Il faut empêcher l'effondrement immobilier. En décembre 2023, Pékin précise sa politique de relance économique pour 2024. Face à l'aggravation de la crise du logement, l'exécutif veut frapper fort, tout en rassurant les investisseurs. Mais la spirale n'en finit pas. La dette de l'ex-géant chinois de l'immobilier Evergrande et celle de Country Garden représente 500 milliards de dollars. De nombreux chantiers restent à l'arrêt. La chute des géants de l'immobilier entraîne celle de tous les autres acteurs du secteur. En bout de chaîne, des acheteurs sans logement, étranglés par des prêts qu'ils ne peuvent honorer, et des locataires confrontés à une flambée des loyers.

Comme en Allemagne, de plus en plus de personnes optent pour la colocation. En Chine, le taux de chômage atteint des niveaux records, surtout chez les jeunes. Selon le gouvernement, il atteignait 21,3 % en juin 2023. Les effets de la politique zéro Covid pèsent encore sur l'économie. Une économie fragilisée par la plongée de l'immobilier. Pilier de la croissance chinoise, le secteur représente habituellement environ un tiers du PIB. C'est bien plus que le poids du secteur immobilier aux États-Unis (à peine 17%) ou en France (11%). En Chine, l'éclatement de la bulle spéculative immobilière a mis un sérieux coup de frein à la croissance. Selon le Bureau national des statistiques (BNS) chinois, le PIB a laborieusement atteint les 4,9% en 2023.

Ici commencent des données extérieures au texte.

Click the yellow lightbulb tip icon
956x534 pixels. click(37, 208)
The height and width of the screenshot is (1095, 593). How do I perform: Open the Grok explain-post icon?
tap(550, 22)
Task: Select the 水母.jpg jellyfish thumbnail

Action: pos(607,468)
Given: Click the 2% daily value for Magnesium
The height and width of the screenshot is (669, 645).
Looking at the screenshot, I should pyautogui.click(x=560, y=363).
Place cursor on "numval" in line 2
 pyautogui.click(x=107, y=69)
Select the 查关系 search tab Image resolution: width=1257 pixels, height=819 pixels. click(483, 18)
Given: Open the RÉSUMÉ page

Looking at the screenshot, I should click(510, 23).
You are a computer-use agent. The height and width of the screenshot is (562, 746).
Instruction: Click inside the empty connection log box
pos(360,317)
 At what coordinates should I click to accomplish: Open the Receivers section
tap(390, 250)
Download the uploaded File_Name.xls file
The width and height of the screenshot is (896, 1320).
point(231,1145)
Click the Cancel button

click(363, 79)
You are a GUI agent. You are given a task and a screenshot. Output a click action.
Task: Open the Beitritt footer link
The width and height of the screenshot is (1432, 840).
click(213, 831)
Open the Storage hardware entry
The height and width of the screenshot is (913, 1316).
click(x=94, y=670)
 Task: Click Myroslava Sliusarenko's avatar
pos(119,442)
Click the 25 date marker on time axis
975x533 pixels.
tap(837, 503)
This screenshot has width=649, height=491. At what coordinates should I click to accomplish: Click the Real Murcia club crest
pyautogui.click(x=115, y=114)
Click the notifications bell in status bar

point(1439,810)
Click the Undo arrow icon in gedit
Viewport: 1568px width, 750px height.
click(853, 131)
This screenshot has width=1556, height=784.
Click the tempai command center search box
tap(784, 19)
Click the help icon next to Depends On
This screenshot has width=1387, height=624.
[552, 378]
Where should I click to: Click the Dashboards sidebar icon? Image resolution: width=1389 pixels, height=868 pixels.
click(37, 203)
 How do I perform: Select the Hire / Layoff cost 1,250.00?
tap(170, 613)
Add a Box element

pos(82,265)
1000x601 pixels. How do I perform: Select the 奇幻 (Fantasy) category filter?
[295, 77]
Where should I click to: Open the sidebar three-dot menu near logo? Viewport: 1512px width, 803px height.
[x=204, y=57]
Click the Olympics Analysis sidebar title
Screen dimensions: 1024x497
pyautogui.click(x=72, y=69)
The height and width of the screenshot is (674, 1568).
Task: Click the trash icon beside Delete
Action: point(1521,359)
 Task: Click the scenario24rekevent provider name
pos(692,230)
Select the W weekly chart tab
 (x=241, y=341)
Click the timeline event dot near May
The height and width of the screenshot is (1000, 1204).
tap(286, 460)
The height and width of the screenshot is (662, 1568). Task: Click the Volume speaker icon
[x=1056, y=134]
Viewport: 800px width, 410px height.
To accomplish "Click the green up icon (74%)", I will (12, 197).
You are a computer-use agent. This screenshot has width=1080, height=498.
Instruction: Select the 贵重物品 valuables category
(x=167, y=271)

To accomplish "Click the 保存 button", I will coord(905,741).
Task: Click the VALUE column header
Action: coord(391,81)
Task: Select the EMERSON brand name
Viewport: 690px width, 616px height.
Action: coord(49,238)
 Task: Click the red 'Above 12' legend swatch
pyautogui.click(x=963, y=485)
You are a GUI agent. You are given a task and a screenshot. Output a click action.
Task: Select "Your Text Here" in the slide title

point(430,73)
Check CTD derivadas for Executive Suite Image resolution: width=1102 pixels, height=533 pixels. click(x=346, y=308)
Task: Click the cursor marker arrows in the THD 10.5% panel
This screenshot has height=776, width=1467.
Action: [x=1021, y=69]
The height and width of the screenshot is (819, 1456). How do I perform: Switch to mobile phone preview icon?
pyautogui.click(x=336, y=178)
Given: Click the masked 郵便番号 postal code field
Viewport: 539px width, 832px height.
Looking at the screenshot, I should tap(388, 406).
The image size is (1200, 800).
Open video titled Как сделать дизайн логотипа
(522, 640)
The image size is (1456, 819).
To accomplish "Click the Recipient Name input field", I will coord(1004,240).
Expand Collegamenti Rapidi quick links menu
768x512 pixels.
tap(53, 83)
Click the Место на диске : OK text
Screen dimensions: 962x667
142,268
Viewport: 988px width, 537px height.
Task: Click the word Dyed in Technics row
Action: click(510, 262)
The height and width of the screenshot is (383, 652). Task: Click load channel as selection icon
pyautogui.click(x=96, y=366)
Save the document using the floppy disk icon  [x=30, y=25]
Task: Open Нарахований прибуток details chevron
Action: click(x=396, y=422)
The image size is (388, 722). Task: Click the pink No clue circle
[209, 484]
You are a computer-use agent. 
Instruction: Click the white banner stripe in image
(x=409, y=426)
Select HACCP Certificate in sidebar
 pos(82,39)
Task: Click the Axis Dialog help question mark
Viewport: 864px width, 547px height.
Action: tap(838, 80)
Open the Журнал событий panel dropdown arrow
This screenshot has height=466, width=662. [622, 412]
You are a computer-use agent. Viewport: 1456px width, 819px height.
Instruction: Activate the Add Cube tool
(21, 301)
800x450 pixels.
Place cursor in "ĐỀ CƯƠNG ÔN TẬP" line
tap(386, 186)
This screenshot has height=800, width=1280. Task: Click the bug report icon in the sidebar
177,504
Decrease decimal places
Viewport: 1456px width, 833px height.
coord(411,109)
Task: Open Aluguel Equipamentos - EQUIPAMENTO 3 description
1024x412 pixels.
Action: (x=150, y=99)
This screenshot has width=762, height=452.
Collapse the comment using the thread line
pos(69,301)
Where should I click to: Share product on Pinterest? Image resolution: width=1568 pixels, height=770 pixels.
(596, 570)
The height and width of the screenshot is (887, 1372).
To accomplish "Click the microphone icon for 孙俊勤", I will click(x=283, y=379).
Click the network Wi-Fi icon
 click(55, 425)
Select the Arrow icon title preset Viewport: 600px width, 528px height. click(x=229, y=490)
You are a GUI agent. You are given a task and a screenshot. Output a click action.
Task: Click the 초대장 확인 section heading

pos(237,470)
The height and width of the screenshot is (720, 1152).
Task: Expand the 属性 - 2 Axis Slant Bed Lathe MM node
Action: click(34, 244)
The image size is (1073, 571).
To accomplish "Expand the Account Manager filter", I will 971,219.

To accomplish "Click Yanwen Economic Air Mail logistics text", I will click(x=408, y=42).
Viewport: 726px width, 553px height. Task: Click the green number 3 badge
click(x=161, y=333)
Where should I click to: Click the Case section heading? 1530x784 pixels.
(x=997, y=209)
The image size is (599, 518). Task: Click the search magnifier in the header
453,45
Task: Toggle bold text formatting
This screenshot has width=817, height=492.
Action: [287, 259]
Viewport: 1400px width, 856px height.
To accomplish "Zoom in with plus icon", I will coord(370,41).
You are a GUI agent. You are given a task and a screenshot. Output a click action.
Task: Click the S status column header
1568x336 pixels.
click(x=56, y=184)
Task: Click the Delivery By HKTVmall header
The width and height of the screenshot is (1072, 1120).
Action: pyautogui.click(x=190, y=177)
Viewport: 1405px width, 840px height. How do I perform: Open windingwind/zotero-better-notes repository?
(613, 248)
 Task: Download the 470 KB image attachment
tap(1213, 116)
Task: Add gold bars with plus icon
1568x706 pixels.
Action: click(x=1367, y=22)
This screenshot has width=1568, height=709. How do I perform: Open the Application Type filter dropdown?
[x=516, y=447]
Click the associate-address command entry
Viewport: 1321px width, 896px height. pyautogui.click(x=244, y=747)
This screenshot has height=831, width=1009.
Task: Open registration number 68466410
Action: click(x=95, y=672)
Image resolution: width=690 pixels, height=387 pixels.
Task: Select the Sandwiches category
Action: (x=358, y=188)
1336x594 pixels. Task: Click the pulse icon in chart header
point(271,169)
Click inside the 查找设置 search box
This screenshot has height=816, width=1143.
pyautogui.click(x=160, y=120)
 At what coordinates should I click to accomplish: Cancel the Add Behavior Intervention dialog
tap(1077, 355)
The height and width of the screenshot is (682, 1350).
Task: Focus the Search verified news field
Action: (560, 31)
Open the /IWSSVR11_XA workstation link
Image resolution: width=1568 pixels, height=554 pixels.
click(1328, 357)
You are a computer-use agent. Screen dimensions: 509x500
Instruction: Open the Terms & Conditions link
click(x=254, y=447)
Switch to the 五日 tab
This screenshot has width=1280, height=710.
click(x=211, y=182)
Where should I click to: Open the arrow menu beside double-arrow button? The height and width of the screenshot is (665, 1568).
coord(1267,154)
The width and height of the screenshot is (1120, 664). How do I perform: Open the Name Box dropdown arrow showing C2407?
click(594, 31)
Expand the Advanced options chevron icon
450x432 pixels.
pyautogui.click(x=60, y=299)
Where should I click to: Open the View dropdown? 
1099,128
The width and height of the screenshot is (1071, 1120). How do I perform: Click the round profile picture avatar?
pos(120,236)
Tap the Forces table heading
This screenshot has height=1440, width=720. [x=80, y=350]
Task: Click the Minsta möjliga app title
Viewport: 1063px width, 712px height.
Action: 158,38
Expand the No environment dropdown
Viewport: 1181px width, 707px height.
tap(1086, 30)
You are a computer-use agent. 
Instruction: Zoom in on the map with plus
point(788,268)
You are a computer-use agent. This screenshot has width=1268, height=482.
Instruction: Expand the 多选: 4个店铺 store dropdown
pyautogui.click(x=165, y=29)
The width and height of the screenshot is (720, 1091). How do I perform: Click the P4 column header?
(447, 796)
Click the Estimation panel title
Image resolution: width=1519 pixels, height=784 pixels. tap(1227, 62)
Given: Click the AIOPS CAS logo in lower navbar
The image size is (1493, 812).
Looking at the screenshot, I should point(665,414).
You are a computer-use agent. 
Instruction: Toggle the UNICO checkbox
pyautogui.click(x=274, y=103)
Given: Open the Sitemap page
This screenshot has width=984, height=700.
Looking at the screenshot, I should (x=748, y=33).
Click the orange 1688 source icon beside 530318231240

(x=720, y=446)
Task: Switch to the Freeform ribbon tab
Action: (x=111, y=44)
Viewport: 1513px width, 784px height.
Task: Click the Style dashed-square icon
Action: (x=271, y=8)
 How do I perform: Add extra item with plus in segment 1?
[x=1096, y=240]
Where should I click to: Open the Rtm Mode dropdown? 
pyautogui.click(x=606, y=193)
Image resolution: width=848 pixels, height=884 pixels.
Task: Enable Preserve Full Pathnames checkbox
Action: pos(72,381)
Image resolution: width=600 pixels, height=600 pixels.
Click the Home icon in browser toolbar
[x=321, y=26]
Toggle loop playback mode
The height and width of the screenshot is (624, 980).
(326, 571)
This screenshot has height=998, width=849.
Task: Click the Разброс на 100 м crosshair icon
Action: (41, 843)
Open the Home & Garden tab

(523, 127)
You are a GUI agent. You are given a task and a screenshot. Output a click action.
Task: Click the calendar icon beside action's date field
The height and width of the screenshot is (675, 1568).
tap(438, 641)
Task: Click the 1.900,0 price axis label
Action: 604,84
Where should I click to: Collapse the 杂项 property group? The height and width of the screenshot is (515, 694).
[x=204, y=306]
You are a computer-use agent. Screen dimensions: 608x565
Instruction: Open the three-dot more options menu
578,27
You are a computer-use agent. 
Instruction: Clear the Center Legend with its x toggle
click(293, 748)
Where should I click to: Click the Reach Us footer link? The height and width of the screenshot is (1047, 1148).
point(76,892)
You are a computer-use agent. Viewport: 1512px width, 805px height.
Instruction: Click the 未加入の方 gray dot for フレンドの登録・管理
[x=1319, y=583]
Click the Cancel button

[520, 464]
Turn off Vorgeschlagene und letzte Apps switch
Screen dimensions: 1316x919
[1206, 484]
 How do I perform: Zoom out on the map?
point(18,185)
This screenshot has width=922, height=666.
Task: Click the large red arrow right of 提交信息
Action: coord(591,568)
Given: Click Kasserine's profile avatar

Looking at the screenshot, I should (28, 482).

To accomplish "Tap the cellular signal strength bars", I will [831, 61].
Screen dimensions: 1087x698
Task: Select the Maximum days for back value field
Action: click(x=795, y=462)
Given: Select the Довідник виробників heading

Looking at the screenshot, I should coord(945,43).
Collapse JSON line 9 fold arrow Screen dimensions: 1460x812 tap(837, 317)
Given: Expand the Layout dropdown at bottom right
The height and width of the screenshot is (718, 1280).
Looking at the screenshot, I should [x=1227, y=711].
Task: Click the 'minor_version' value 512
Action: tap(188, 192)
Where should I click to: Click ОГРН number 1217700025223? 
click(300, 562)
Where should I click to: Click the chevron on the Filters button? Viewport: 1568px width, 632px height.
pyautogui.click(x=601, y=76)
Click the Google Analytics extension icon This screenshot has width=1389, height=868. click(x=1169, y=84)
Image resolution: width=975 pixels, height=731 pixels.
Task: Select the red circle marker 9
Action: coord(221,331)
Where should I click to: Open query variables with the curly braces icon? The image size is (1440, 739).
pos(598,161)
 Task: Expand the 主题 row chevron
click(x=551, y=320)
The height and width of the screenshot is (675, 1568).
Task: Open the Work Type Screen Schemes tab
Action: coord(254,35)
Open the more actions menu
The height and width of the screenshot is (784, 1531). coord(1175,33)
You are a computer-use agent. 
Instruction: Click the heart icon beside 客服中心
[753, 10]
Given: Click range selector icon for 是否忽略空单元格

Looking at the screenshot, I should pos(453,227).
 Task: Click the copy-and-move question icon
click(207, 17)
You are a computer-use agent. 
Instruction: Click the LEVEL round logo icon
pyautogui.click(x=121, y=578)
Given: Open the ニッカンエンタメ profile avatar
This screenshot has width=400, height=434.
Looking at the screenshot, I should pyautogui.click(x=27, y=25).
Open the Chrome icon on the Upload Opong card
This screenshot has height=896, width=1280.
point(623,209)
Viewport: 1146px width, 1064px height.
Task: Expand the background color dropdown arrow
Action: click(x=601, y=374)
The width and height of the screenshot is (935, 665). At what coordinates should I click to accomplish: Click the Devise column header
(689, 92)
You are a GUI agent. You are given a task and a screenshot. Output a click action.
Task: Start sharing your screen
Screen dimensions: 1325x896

Shenzhen, Pékin, Dalian, Chengdu, Canton, Suzhou et Tianjin figurent parmi les villes les plus chères de Chine. Les disparités demeurent fortes entre les grands centres urbains et les petites communes.

États-Unis

Aux États-Unis, on tend plutôt vers une stabilisation du marché locatif, avec, toujours, de fortes disparités selon les États et les villes. La stabilisation s'était déjà constatée en 2023, après une année 2022 sous fortes tensions, essentiellement dues aux retards des constructions suite à la Covid. L'inflation reste néanmoins persistante et continue de toucher, non seulement les acheteurs, mais aussi les promoteurs immobiliers. La flambée des coûts des matières premières contraint leur avancée. Les États-Unis ont aussi rendez-vous avec eux-mêmes.

Alors que les primaires à l'élection présidentielle se préparent, le monde économique scrute de près les tendances. Pour enrayer la pénurie de logements et prévoir les futures demandes, on estime que le pays devrait produire au moins 4,3 nouveaux logements à l'horizon 2035. Également confrontés à un manque de main-d'œuvre, les États-Unis réforment certaines règles de visa pour accueillir davantage de professionnels étrangers. Des professionnels qui devront se loger. Mais à quel prix ? En 2023, l'étude ECA International, expert dans les recherches sur le coût de la vie, estime que New York est la ville la plus chère au monde pour les expatriés. San Francisco est classée 11e, devant Los Angeles (15e) et Chicago (20e). L'étude explique ces positions notamment à cause de l'augmentation significative des loyers, dus à la forte demande depuis la crise sanitaire.